Kryptographische Salze, bekannt als ‚Salts‘ im Englischen, sind zufällige Datenwerte, die bei der Speicherung von Passwörtern oder anderen geheimen Informationen einer Hash-Funktion hinzugefügt werden, bevor die eigentliche Hash-Berechnung erfolgt. Der Zweck dieser Technik besteht darin, die Sicherheit von Passwort-Hashes zu erhöhen, indem sichergestellt wird, dass identische Klartextpasswörter zu unterschiedlichen Hash-Werten führen, wodurch sogenannte Rainbow-Table-Angriffe unwirksam werden.
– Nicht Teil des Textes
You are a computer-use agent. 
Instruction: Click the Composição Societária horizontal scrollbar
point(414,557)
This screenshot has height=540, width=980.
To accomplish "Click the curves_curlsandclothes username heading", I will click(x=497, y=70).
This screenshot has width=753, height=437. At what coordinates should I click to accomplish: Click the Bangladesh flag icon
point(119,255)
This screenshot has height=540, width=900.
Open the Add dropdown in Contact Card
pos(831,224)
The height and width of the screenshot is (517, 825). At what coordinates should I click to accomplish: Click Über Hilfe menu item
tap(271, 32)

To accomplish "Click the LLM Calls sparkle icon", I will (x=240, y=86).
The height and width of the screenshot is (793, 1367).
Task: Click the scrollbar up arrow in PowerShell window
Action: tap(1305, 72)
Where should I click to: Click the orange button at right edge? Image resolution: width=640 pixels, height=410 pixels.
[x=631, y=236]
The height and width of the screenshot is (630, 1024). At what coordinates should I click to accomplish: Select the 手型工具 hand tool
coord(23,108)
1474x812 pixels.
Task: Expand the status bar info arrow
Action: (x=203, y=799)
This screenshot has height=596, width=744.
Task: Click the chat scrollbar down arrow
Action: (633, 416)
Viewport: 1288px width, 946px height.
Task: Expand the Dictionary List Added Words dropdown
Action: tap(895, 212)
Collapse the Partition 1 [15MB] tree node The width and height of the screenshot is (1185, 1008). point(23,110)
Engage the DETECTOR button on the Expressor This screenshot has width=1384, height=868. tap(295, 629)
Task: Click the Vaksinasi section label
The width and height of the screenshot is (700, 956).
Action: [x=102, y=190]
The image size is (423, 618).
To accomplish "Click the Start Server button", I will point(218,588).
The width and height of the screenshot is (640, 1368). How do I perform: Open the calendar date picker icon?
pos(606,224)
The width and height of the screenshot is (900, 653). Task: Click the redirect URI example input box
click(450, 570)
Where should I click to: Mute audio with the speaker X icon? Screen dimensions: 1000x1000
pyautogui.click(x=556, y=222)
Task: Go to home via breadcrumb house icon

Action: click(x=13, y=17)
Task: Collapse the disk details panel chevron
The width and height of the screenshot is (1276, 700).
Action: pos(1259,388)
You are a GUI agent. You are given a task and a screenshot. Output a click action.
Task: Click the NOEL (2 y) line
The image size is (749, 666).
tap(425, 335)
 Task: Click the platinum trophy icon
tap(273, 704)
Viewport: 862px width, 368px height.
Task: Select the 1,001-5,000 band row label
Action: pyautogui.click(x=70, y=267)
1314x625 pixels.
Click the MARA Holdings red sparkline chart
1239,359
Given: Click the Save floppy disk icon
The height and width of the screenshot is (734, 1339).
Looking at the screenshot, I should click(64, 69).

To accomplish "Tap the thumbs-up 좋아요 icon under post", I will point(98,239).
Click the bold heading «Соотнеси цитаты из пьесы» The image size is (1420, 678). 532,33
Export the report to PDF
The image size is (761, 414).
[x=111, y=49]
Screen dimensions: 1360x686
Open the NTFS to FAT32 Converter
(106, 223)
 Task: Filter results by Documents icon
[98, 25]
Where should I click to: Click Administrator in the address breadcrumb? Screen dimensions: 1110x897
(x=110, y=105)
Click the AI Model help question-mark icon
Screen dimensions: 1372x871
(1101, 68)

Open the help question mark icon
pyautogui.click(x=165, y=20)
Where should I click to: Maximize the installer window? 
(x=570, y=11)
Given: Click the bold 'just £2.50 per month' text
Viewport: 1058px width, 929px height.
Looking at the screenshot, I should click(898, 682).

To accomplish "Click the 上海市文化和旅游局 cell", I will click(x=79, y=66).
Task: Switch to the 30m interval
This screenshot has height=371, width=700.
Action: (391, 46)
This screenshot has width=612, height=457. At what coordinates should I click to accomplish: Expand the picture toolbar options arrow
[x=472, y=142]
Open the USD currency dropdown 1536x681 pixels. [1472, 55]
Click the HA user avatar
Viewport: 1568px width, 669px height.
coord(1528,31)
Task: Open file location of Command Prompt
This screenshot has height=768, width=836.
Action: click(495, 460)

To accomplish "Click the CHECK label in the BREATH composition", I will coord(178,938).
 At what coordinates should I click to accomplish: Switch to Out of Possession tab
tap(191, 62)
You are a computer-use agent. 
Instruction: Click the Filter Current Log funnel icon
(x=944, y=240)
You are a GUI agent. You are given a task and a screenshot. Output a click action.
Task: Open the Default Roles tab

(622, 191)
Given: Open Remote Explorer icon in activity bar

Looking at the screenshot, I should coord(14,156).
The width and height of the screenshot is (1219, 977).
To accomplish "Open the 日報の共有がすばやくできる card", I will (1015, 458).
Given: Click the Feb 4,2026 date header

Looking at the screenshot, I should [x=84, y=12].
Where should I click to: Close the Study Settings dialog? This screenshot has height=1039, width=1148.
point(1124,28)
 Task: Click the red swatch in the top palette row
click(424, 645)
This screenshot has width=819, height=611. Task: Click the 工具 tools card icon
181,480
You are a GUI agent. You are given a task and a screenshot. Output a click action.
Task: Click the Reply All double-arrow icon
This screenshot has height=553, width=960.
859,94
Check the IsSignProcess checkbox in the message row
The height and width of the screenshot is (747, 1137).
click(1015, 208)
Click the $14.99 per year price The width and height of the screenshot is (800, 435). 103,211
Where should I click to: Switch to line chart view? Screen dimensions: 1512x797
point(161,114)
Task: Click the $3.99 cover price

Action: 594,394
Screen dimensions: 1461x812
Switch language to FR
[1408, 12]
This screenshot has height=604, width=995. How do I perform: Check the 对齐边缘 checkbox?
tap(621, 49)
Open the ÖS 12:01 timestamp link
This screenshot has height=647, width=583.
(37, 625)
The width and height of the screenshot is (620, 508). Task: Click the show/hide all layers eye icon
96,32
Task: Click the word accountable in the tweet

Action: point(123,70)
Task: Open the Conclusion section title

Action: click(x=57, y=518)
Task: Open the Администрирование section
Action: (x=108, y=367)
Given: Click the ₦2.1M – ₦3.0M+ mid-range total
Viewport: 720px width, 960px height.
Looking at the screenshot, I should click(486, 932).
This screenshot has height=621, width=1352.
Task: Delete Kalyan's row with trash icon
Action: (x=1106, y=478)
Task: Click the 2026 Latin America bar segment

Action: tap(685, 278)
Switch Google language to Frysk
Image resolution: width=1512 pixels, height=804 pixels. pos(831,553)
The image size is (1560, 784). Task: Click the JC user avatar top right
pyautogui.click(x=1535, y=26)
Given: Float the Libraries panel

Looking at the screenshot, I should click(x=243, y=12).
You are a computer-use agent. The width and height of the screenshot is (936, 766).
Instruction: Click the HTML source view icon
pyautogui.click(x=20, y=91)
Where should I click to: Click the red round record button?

Ein effektives Salz muss einzigartig für jeden Hash sein und idealerweise kryptographisch zufällig generiert werden, um die Effizienz von Offline-Brute-Force-Attacken signifikant zu drosseln.
Zufälligkeit
Die Qualität des verwendeten Salz-Wertes, der eine hohe Entropie aufweisen muss, um die Vorhersagbarkeit des resultierenden Hash-Wertes zu minimieren.
Schutz
Die primäre Schutzfunktion besteht darin, die Effizienz von Nachschlageangriffen auf Passwort-Datenbanken zu unterbinden, indem die Vorausberechnung von Hashes verhindert wird.
Etymologie
Der Begriff leitet sich aus der Kryptographie ab, wobei ‚Salz‘ (Salt) im übertragenen Sinne ein Element beschreibt, das etwas anderes verfälscht oder unkenntlich macht, hier der Hash-Wert.